We strive to provide students an exceptional educational experience that will not only reinforce understanding of their science and math requirements, but also stimulate their curiosity and inspire them to ask questions about the world and its inhabitants.
We offer our students the unique opportunity to appreciate their role in stewardship of our coastal ecosystems through service projects that allow them to apply their knowledge of ecosystems to make a tangible improvement in the environment.
Environmental education was the primary motivation for founding the SEWEE Association in 1996 and it remains the cornerstone of Friends of Coastal South Carolina’s mission today. Our emphasis on education is rooted in the belief that the future needs knowledgeable, engaged, and motivated citizens making decisions to continue to protect the valuable ecosystems of our national forest and wildlife refuges. In a time when society is increasingly disconnected from its natural resources, the experiences our programs provide might be one of the only opportunities many children have to make a meaningful connection with nature.
When we began providing education programs about the ecosystems of Cape Romain and the Francis Marion National Forest at the Sewee Visitor and Environmental Education Center in 1997, we reached about 75 students a year in our first two years. Today we conduct over 14,000 interactions a year with students along the South Carolina coast, and have added Waccamaw and E.F. Hollings ACE Basin National Wildlife Refuges as partners. Our growth has been due to one teacher telling another about our programs. We think this is the best testament to the value of our offerings.

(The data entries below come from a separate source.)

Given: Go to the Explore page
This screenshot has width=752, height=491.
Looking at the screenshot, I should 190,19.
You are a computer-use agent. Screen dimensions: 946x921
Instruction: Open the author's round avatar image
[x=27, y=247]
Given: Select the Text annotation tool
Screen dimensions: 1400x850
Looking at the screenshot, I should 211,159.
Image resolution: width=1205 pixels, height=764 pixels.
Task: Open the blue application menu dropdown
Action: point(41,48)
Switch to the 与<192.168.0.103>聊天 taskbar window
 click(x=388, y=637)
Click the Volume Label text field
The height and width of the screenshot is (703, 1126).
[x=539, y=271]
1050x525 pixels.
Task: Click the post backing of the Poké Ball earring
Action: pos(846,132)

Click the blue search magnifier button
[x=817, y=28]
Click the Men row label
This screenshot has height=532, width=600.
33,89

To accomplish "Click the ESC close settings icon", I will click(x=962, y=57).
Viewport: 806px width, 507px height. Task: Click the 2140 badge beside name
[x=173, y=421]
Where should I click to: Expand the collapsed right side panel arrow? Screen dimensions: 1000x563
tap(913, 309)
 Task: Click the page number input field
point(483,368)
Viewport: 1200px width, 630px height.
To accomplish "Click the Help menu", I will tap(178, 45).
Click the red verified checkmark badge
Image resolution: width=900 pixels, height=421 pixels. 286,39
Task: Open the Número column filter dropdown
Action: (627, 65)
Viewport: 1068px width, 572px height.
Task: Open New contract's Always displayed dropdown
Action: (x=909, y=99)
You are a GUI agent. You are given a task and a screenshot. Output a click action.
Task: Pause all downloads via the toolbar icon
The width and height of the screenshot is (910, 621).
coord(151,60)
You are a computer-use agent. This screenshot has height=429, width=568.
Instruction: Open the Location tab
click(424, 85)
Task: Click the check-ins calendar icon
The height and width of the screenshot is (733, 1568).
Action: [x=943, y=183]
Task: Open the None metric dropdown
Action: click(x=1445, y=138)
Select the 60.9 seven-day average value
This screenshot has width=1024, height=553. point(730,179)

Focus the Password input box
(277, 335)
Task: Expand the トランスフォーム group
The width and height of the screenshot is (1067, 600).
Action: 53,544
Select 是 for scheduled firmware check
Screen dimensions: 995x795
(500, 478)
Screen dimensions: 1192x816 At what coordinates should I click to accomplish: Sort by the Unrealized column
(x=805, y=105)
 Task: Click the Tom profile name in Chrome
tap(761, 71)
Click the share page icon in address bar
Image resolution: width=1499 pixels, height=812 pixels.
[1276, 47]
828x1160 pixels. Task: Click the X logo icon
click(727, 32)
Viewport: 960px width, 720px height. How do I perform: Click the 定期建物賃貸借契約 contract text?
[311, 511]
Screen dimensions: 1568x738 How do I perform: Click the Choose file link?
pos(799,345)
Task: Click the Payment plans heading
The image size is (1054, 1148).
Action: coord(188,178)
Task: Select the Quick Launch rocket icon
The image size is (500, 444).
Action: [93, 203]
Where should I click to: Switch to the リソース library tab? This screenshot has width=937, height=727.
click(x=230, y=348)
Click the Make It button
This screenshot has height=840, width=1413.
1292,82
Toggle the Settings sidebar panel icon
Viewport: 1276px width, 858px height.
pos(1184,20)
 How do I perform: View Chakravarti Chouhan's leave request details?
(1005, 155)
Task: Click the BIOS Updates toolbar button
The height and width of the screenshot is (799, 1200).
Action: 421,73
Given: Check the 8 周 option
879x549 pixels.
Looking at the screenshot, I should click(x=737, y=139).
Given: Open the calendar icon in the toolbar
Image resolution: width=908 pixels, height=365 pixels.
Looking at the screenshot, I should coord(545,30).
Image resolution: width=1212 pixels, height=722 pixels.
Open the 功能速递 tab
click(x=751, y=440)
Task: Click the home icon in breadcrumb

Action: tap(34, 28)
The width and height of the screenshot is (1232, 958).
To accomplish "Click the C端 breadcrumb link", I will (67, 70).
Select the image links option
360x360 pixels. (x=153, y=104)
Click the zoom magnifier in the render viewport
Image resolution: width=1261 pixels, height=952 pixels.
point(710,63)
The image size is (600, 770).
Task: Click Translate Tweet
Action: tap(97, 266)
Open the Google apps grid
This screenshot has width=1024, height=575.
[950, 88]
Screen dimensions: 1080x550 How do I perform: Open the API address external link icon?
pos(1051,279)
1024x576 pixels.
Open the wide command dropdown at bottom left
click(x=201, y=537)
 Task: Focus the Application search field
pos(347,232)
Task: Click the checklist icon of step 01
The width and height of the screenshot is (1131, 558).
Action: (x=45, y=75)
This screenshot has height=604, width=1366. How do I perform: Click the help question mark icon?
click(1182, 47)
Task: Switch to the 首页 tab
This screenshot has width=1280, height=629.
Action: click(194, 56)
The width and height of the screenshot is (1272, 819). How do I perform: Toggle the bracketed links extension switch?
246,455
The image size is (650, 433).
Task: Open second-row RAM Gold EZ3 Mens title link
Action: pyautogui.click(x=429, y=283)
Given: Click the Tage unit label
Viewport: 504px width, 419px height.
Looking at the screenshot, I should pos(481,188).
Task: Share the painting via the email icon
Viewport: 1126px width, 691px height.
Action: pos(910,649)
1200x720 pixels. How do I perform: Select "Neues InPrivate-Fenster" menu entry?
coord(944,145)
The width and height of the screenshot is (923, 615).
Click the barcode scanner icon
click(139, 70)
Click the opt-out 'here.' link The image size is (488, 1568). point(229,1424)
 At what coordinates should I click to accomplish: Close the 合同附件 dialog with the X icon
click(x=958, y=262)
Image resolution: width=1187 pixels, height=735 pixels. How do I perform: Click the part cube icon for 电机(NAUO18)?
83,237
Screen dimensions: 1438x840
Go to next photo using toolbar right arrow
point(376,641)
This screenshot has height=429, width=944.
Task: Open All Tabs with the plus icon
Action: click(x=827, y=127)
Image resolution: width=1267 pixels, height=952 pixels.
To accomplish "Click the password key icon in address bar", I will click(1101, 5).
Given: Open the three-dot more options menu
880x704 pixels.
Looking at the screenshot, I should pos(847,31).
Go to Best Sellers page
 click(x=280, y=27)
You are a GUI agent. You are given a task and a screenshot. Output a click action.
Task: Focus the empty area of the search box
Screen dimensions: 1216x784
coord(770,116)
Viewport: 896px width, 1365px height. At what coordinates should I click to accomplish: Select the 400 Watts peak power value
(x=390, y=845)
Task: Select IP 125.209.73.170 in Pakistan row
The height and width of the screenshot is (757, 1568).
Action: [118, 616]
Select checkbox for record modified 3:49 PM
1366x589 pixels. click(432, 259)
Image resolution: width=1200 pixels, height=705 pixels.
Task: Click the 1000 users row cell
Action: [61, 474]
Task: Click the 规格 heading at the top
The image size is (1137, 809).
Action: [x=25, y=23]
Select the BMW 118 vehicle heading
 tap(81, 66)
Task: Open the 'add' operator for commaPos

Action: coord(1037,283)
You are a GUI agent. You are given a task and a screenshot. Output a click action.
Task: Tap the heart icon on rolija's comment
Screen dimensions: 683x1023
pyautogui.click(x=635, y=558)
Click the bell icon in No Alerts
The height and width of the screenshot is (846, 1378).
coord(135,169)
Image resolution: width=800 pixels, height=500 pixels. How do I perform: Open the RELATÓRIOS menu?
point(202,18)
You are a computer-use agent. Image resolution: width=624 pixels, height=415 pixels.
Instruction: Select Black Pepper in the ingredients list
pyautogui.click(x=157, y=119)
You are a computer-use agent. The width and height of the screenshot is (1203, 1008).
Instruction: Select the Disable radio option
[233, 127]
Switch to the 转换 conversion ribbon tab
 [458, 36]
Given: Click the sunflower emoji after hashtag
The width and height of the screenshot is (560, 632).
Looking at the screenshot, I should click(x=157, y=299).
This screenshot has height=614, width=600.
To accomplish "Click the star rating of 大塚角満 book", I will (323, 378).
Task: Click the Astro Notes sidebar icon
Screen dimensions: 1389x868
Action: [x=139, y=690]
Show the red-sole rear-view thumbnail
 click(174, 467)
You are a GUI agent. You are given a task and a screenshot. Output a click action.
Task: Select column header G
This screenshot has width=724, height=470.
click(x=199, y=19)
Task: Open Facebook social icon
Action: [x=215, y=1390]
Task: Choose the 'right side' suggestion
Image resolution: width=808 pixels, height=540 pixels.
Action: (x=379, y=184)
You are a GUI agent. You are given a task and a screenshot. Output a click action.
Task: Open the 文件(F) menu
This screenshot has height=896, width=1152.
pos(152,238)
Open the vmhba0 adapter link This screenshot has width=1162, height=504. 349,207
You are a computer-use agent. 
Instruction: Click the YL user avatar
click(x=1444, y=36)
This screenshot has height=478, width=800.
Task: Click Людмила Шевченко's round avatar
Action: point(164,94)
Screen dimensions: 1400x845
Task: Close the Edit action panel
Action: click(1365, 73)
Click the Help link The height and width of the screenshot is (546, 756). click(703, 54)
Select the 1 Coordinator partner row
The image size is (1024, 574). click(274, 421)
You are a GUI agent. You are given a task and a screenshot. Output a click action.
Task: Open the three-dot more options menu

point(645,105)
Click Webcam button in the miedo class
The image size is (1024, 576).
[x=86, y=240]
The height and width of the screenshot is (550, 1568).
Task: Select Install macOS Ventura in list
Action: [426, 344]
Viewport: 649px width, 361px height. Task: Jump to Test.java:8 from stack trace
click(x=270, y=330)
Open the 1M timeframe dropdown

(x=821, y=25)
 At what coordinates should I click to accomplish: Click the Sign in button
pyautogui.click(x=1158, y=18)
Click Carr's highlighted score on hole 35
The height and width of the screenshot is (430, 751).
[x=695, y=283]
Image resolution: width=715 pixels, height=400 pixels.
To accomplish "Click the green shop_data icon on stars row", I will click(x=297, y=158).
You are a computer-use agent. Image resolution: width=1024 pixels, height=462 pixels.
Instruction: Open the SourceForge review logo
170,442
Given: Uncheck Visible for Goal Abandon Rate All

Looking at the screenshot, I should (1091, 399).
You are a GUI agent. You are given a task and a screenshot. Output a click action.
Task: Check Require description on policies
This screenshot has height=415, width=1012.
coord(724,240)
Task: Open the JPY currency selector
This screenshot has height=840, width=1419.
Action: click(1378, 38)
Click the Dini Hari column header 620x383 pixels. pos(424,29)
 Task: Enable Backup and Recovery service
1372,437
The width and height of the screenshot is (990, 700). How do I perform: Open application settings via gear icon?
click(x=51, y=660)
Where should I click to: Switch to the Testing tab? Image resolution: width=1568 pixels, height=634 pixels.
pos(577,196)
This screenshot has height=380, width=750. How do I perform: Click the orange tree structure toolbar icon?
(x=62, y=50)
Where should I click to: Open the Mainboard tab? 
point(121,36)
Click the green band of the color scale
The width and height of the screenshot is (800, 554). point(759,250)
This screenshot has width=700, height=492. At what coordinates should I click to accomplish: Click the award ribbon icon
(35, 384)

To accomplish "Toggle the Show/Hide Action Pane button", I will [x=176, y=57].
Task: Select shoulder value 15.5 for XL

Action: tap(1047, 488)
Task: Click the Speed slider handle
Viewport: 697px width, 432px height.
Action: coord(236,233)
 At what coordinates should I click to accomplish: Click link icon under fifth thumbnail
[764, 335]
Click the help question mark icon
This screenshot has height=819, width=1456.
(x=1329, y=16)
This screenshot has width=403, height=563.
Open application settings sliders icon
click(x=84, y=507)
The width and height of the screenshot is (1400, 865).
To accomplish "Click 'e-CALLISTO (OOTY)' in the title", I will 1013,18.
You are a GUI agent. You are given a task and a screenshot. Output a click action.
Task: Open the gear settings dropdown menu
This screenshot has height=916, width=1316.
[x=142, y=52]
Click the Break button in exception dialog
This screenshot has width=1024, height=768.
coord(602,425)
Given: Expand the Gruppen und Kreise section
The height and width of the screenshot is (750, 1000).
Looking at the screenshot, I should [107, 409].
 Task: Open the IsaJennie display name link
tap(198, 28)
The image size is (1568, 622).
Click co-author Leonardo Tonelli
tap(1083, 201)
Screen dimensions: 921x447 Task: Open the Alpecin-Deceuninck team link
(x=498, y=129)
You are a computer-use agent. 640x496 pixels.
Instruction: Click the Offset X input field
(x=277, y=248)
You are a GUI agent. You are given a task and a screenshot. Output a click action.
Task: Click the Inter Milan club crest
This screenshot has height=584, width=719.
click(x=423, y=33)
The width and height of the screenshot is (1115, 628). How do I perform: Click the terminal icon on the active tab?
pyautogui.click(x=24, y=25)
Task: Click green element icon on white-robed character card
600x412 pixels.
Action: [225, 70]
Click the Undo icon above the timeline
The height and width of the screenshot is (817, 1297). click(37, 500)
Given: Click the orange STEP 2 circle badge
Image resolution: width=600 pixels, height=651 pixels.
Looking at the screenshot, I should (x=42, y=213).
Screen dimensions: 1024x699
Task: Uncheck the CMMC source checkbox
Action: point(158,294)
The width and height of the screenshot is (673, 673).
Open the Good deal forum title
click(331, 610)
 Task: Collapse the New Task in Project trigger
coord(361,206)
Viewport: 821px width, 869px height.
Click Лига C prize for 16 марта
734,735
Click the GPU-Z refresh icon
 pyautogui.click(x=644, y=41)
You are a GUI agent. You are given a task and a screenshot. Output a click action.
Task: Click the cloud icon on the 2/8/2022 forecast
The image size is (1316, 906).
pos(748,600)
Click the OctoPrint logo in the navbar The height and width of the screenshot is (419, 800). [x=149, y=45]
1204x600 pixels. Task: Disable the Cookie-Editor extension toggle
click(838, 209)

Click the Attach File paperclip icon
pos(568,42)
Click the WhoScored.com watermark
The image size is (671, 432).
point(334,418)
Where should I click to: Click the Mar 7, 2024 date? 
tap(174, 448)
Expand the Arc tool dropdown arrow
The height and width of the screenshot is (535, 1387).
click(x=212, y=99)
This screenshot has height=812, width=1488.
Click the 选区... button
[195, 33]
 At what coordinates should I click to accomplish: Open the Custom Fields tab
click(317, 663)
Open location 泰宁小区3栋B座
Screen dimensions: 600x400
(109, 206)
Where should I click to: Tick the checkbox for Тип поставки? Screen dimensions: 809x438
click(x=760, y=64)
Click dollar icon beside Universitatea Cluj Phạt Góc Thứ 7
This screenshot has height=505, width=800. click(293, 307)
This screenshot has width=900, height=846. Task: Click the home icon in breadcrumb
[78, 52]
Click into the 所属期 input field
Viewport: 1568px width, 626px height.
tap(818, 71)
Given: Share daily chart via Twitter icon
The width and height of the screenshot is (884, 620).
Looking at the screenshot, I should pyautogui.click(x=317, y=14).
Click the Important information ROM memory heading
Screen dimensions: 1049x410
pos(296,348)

For more information or to schedule a program contact Education Programs Coordinator Crystal Herron at 843-928-3268 or email.
A 10-week scientific investigation program for fifth and seventh graders.
For 16 years our Earth Stewards program has been the cornerstone of our environmental education efforts. We believe this in-depth investigation program is one of our most effective educational tools. This program is a combination of field investigations on the refuges and forest and in class lessons conducted at the participating school.
Earth Stewards, initially developed in conjunction with US Fish & Wildlife Service, is a ten week, standards-based curriculum which utilizes the plethora of natural resources provided by our national wildlife refuges and national forest to engage elementary and middle school students in real outdoor science investigations. Students begin by getting out of the classroom and onto the refuges and forest to investigate and collect data on freshwater wetlands and the salt marsh. Throughout the year we build on the knowledge gained from the initial investigation with field trips and in-class lessons about the flora and fauna of our local ecosystems. The data students collect (along with data from ongoing research projects on the refuges and forest) is used to give real world connections to the math, science, and critical thinking skills that they are learning in their classrooms.
One-day excursions and scientific investigation lessons.
Programs are available on topics ranging from reptiles, red wolves, and swallow-tailed kites to water quality and climate change. Our programs are designed for elementary and middle school students and have been developed around the South Carolina educational standards. Programs are offered free of charge and are available to all public, private and home school groups.
Our programs are conducted on the Francis Marion National Forest, Cape Romain, Waccamaw and ACE Basin National Wildlife Refuges and at the Sewee Visitor and Environmental Education Centers and the Waccamaw National Wildlife Refuge Visitor and Environmental Education Center.
Although most of our programs are offered during the school year our summer programs are equally popular.